The British economy is facing a sharp slowdown during the third quarter, with a possible contraction arriving at the end of the year.
Experts are forecasting that, as with the emergency Budget in June, the Government's spending review itself on 20 October threatens to erode business and household confidence still further – long before any cuts come into effect. Fears are also growing that the UK will witness a "jobless recovery".
The Bank of England's Monetary Policy Committee meets today and will announce its latest decision on rates and quantitative easing tomorrow. No move is expected his month, and a three-way split on direction is predicted. As other central banks such as the US Federal Reserve and the Bank of Japan ease monetary policy still further pressure is growing on the MPC to resume QE next month, to coincide with its next Inflation Report.
In its latest survey of sentiment in the services sector – comprising some 70 per cent of the economy – the Chartered Institute for Purchasing and Supply and the Markit research group said that business confidence had improved, but "remained historically low". Input price inflation is weighing on profits and uncertainty about the cuts is also "undermining sales growth".
Overall, the Cips/Markit index rose to 52.8 in September, a jump on the 51.3 reading the previous month, but it is still some way below its pre-recession norms of around 56. Figures above 50 presage expansion. Exports were looking relatively upbeat, but new orders pointed in the other direction. More worryingly, if trends in manufacturing and construction are added to give a picture of the economy as a whole, Cips/Markit says that a marked deterioration in the economy is likely.

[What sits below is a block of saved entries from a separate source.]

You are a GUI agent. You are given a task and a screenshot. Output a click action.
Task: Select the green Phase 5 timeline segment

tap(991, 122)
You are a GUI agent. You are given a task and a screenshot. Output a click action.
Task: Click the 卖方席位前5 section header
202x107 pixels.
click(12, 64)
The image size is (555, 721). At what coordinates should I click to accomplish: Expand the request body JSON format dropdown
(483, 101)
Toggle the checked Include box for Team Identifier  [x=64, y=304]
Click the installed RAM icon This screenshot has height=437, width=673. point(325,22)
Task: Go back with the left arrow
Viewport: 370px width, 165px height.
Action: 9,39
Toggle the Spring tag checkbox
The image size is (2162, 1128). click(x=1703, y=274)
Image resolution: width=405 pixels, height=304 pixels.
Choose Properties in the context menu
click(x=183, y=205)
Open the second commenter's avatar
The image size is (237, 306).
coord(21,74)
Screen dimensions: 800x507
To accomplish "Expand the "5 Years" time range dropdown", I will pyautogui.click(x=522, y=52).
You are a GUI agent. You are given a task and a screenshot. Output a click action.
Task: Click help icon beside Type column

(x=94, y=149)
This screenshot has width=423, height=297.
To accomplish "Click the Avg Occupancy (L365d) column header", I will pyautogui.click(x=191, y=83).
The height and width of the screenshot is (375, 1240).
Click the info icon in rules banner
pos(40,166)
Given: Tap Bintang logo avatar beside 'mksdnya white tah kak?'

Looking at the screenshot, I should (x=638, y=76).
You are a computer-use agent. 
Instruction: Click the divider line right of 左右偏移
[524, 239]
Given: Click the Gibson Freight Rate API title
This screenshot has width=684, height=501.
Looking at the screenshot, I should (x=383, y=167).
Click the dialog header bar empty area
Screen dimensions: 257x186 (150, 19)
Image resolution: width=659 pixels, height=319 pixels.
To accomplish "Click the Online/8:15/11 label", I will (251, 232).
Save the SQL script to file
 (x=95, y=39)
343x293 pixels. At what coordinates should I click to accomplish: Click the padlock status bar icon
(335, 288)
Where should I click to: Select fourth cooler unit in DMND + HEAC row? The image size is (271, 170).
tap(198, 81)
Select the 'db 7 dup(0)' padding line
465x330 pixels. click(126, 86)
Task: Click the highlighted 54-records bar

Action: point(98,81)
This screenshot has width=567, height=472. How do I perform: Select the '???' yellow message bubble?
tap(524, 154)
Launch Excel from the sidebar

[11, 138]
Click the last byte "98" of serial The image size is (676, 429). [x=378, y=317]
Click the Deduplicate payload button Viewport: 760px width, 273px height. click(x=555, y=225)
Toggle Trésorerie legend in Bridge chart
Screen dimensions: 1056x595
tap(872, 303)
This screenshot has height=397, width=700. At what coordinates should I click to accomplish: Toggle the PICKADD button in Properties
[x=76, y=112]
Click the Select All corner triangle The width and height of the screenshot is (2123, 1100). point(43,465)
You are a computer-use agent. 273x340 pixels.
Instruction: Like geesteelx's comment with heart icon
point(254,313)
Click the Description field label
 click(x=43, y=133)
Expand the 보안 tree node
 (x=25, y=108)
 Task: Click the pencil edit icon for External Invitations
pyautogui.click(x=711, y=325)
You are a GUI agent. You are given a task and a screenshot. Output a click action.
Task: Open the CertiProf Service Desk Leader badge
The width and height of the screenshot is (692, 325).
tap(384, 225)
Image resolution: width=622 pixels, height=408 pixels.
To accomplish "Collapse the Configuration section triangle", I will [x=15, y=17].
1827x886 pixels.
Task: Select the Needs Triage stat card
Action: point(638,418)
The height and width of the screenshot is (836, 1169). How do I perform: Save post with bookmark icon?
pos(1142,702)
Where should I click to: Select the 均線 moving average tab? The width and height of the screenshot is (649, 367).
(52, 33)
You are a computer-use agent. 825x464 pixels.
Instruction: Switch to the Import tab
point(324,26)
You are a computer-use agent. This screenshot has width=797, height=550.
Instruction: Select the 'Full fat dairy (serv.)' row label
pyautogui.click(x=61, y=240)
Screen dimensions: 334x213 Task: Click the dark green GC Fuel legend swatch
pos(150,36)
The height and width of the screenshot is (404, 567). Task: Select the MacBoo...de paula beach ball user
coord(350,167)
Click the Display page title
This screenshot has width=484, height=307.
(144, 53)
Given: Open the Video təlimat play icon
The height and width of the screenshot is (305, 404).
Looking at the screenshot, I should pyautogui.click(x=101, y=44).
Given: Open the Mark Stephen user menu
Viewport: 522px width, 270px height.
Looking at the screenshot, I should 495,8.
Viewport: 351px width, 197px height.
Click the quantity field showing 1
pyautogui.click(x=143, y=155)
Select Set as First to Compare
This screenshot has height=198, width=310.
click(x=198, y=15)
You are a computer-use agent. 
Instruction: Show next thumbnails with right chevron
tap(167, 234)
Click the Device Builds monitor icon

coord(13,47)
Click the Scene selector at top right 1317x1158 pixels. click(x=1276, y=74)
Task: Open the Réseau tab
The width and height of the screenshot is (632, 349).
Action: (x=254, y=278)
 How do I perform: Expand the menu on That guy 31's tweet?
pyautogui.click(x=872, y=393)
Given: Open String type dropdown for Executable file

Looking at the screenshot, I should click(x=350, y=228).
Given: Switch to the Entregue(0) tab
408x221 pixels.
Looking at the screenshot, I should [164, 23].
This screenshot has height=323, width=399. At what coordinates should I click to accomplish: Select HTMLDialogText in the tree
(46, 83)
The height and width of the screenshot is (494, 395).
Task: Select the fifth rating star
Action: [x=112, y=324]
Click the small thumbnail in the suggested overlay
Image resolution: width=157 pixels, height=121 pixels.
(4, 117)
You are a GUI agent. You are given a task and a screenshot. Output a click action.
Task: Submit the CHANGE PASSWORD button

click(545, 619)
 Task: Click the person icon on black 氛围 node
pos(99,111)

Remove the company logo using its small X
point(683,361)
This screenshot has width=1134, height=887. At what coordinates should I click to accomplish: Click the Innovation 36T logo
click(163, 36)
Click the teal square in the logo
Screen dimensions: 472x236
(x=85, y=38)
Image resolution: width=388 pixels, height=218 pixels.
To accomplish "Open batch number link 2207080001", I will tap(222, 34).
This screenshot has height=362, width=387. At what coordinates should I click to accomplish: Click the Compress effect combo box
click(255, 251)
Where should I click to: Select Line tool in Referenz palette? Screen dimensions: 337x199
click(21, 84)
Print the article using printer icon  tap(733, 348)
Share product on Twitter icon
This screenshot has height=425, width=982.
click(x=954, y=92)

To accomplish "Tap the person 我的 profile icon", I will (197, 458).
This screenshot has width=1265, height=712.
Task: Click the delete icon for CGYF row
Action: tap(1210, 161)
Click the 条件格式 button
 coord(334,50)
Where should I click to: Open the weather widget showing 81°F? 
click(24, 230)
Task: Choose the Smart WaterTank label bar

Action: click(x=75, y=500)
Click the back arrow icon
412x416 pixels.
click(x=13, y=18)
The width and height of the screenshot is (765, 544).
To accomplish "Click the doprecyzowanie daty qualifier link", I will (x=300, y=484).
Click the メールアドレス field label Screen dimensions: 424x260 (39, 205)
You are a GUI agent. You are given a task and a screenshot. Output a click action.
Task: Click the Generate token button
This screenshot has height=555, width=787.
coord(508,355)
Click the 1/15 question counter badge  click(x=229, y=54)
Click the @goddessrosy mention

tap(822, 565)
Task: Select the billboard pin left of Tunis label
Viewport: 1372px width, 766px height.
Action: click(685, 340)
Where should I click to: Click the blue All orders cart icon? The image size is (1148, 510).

The Cips report said that GDP growth "weakened sharply" in the third quarter, with the outlook "scarred by weak confidence, subdued order book growth, job cuts and austerity". Growth of just 0.4 per cent to 0.5 per cent is predicted, down from the 1.2 per cent bounce-back in April to June. The last three months of the year, said Cips, are "set for further weak growth as confidence remains in the doldrums". "Falling private-sector employment adds to recovery worries," it added.
Chris Williamson, the chief economist at Markit, said: "The risk of a slide back into contraction has risen, but growth in the fourth quarter could still go either way: businesses appear to be in a 'wait and see' mood.
"We saw business and household confidence deteriorate sharply following June's emergency Budget, and there is every chance that it could be knocked further by October's Spending Review – although we do not know to what extent business have already 'priced in' bad news."
A separate report, from KPMG and the Recruitment and Employment Confederation, indicated that even the growth in part-time and temporary work – one of the few bright spots – was stalling, and that permanent employment remains a relatively distant prospect for many.
Kevin Green, the chief executive of the REC, said: "The jobs market is starting to flatline and may herald a 'double dip' in employment. Whilst there is marginal growth, these figures are the worst for a year. The Government must do everything possible to avert the threat of increasing unemployment."